Task brief - In the records below, find the line containing "Open the more", then print it and every following line exactly, through the last, without pictures.

Collected data

* * *

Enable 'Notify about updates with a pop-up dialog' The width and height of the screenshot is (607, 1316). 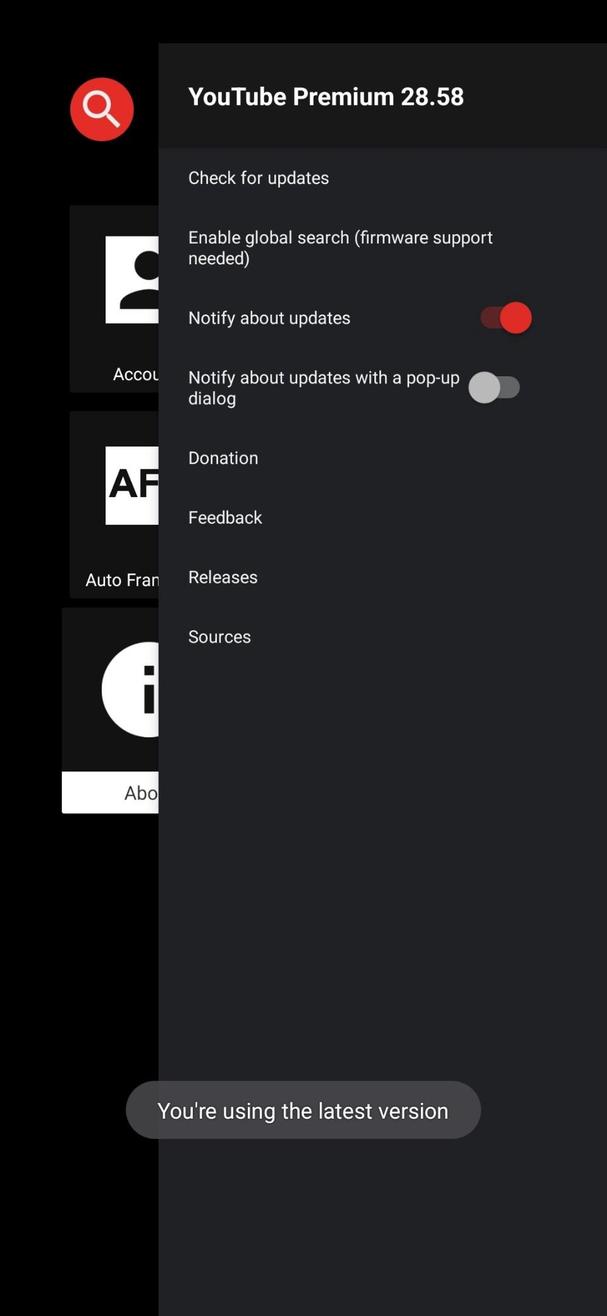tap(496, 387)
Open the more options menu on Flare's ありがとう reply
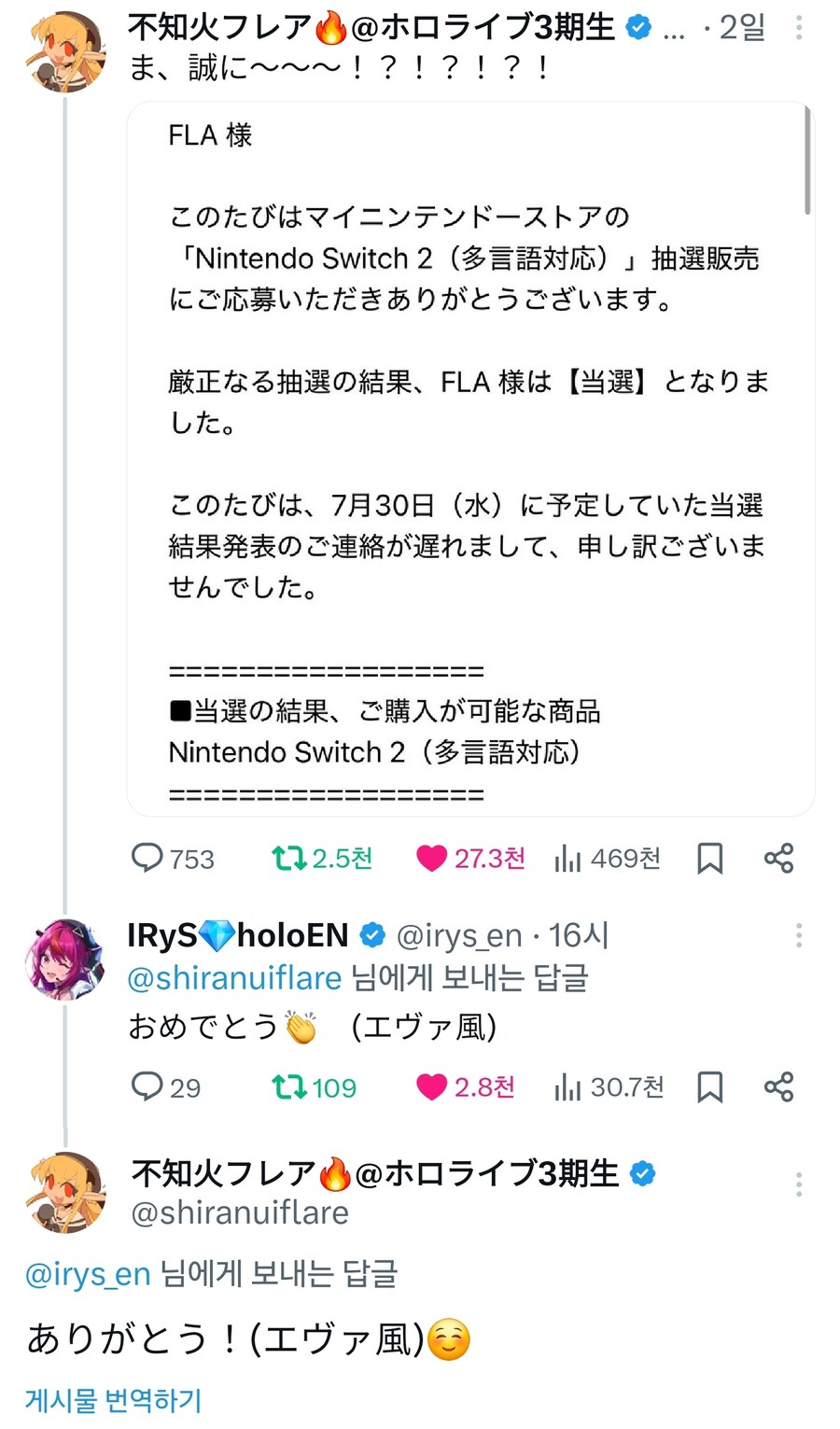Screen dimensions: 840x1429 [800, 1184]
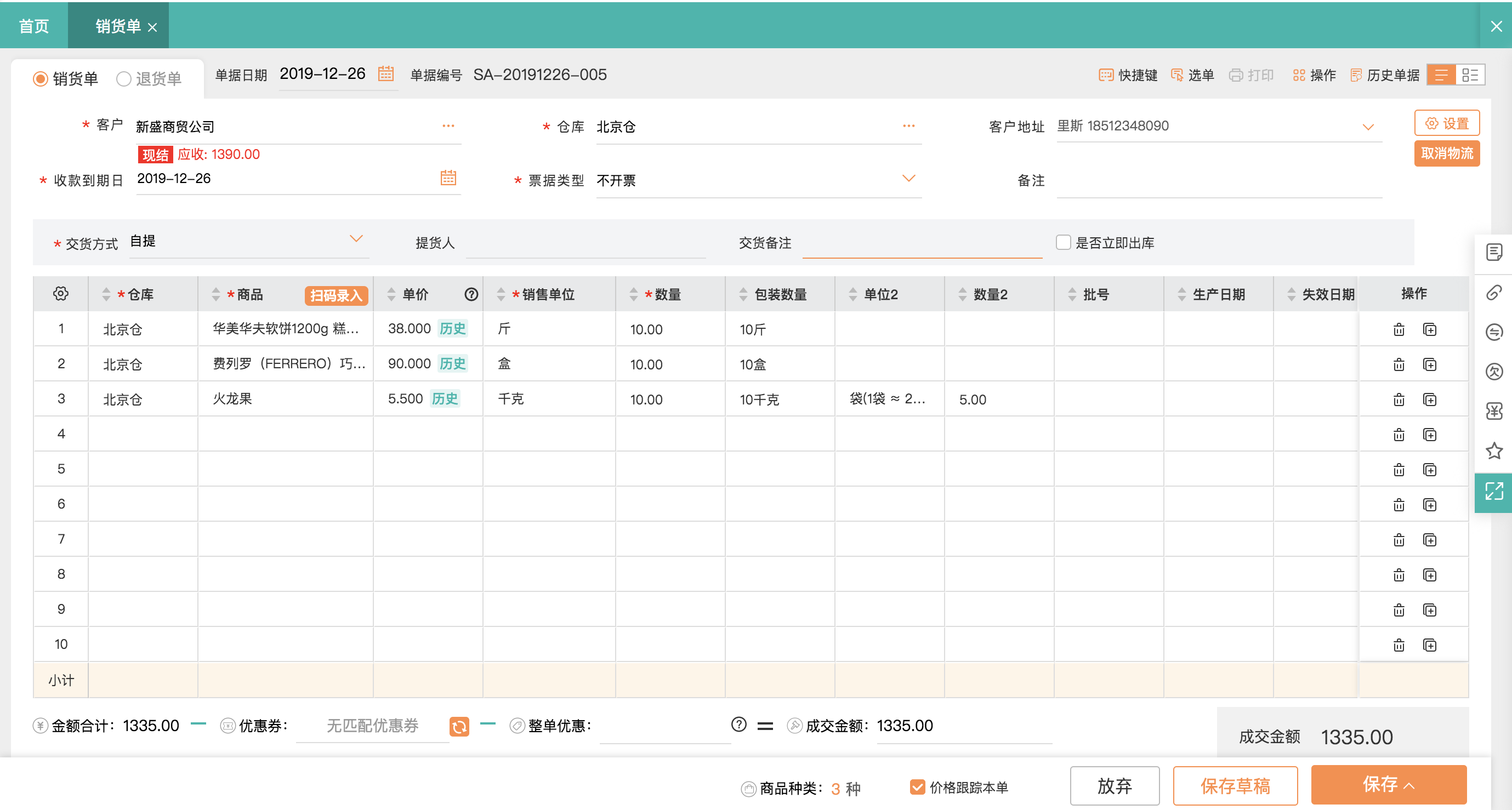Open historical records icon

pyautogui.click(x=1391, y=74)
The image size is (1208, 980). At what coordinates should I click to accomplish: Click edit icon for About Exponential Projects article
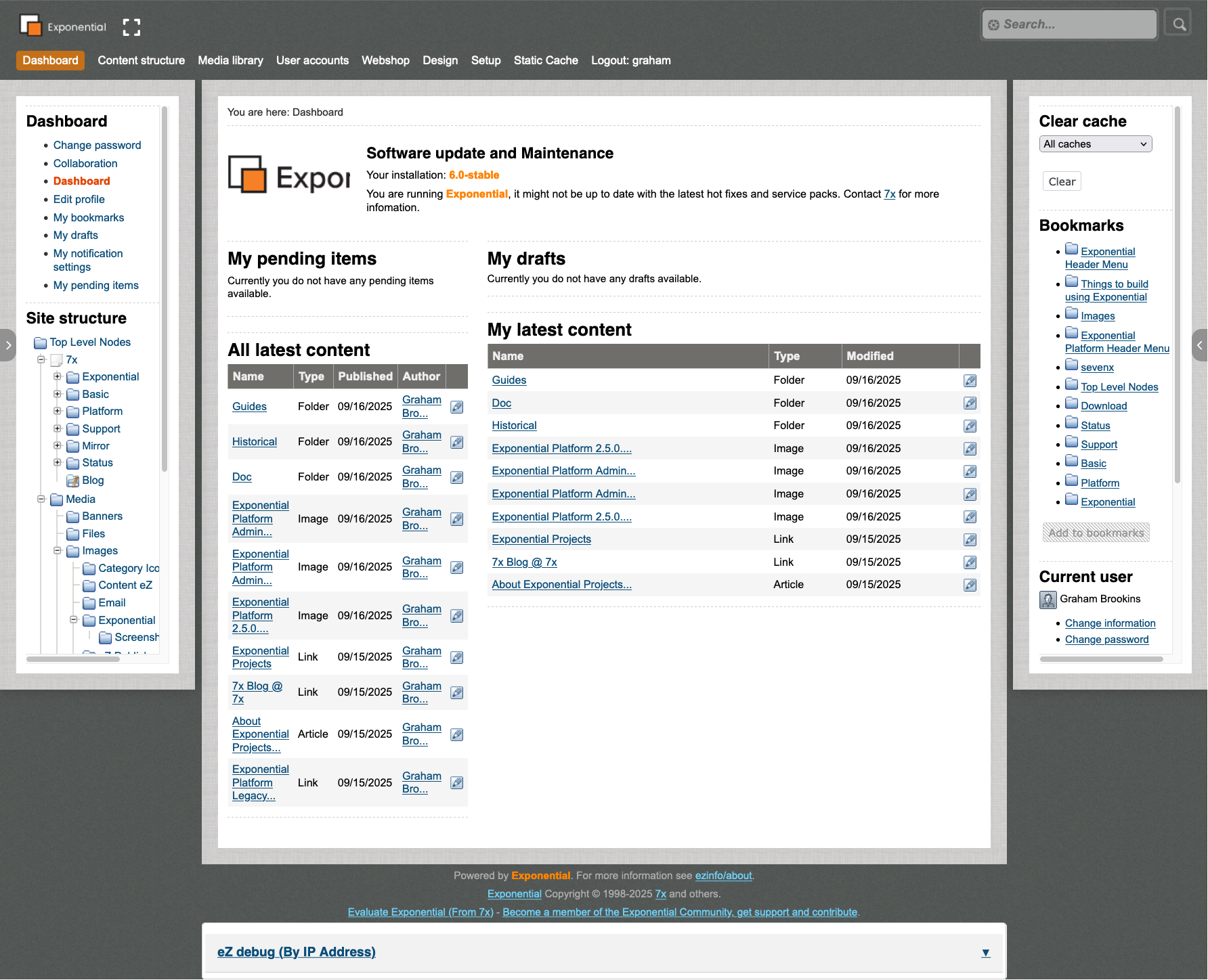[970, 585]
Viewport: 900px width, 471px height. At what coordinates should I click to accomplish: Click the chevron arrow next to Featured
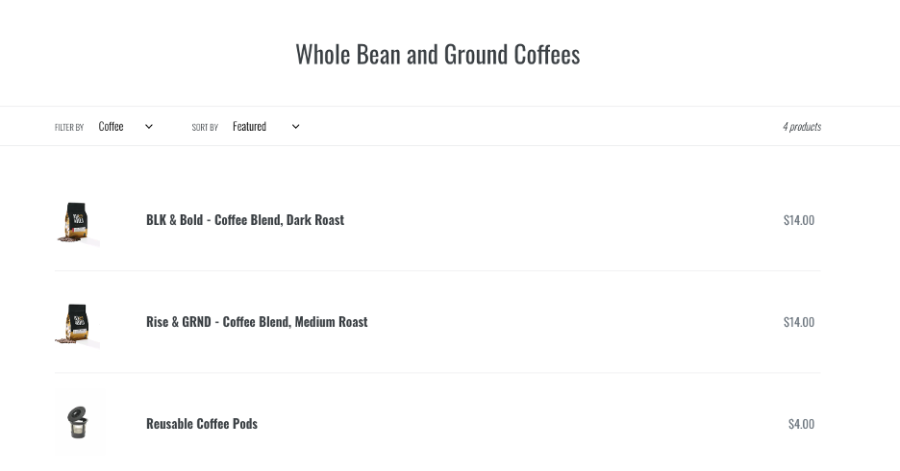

* * *

Output of the task -
Open the more options menu on Flare's ありがとう reply
Screen dimensions: 840x1429 [800, 1184]
Open historical records icon

pyautogui.click(x=1391, y=74)
The image size is (1208, 980). At what coordinates should I click to accomplish: Click edit icon for About Exponential Projects article
[970, 585]
Viewport: 900px width, 471px height. At what coordinates should I click to accomplish: Click the chevron arrow next to Featured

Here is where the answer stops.